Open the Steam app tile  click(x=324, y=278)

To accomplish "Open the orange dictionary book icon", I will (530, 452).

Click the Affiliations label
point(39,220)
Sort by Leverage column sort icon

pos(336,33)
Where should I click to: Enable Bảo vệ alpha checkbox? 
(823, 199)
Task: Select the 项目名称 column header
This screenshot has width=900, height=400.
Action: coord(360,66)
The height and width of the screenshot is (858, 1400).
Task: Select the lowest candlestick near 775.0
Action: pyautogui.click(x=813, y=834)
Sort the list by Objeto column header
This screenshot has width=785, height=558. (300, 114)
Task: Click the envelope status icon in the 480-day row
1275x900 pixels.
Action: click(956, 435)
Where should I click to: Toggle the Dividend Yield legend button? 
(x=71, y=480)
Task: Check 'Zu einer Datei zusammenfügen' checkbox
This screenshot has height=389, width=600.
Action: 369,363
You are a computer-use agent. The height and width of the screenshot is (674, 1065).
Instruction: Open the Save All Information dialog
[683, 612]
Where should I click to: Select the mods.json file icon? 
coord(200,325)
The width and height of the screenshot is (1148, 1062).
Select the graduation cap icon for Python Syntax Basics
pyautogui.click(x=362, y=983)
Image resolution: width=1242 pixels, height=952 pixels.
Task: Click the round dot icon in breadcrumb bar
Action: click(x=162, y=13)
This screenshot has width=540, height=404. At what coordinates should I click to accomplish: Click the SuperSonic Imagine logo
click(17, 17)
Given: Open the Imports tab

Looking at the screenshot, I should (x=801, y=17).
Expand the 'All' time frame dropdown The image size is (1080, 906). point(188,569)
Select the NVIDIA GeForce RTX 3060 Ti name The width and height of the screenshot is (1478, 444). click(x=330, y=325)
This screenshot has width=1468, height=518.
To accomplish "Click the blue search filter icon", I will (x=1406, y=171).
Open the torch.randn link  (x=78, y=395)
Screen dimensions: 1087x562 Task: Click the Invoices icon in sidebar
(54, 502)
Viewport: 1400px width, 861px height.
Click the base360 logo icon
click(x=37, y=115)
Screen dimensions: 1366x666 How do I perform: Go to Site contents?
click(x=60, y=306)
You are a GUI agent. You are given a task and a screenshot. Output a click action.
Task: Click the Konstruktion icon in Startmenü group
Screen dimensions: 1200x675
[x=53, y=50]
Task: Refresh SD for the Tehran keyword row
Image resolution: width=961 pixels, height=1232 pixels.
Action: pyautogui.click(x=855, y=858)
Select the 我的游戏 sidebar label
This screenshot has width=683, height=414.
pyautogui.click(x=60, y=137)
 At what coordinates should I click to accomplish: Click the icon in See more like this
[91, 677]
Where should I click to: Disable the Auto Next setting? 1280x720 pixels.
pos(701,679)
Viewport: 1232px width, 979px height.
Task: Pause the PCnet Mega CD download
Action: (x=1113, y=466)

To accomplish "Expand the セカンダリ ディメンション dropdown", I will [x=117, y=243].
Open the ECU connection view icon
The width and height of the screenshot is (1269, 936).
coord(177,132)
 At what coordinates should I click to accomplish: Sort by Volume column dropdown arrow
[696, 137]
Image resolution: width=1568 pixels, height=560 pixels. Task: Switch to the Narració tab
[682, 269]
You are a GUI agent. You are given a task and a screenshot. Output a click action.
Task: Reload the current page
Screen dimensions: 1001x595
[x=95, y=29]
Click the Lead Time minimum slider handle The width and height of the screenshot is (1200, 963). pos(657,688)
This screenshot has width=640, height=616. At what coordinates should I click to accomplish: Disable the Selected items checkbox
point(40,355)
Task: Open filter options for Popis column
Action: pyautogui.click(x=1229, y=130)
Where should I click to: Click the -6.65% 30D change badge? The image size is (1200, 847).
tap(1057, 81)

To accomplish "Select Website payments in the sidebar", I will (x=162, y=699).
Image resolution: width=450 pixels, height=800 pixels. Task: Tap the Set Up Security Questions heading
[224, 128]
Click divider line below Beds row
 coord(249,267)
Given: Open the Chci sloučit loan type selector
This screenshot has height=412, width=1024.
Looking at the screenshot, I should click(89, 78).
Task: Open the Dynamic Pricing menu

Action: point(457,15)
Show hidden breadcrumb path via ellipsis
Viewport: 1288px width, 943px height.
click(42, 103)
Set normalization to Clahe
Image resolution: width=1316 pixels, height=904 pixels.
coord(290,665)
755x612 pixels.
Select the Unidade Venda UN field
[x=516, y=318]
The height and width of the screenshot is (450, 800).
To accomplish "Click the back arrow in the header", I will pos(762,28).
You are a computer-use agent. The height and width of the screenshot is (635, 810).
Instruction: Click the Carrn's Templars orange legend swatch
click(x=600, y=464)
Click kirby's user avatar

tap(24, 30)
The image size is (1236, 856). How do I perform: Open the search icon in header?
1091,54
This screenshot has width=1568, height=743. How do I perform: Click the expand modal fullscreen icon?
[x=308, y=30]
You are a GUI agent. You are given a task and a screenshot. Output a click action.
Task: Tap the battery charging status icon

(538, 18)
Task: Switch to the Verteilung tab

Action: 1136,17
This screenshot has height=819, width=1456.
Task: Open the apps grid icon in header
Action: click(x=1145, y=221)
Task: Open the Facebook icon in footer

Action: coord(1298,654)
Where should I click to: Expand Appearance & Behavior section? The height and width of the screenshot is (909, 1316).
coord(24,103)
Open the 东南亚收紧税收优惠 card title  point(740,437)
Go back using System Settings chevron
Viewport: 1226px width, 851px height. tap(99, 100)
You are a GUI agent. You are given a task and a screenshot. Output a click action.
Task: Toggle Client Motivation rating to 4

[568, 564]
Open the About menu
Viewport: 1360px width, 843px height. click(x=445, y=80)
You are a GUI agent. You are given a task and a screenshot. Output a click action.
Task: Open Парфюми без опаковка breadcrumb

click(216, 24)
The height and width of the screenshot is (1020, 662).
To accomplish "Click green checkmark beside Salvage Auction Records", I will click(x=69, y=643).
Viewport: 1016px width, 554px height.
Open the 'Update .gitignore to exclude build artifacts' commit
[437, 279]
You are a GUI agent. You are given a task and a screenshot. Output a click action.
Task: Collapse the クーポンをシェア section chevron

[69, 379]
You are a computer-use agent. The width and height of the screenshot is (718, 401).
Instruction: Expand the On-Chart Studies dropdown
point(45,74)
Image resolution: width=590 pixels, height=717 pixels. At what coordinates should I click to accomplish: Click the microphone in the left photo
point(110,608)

● YOUR TASK
Copy out every line from the data above that has "computer" in it.

● PROBLEM SOLUTION
You are a computer-use agent. The height and width of the screenshot is (674, 1065).
You are a computer-use agent. The height and width of the screenshot is (635, 810).
You are a computer-use agent. The width and height of the screenshot is (718, 401).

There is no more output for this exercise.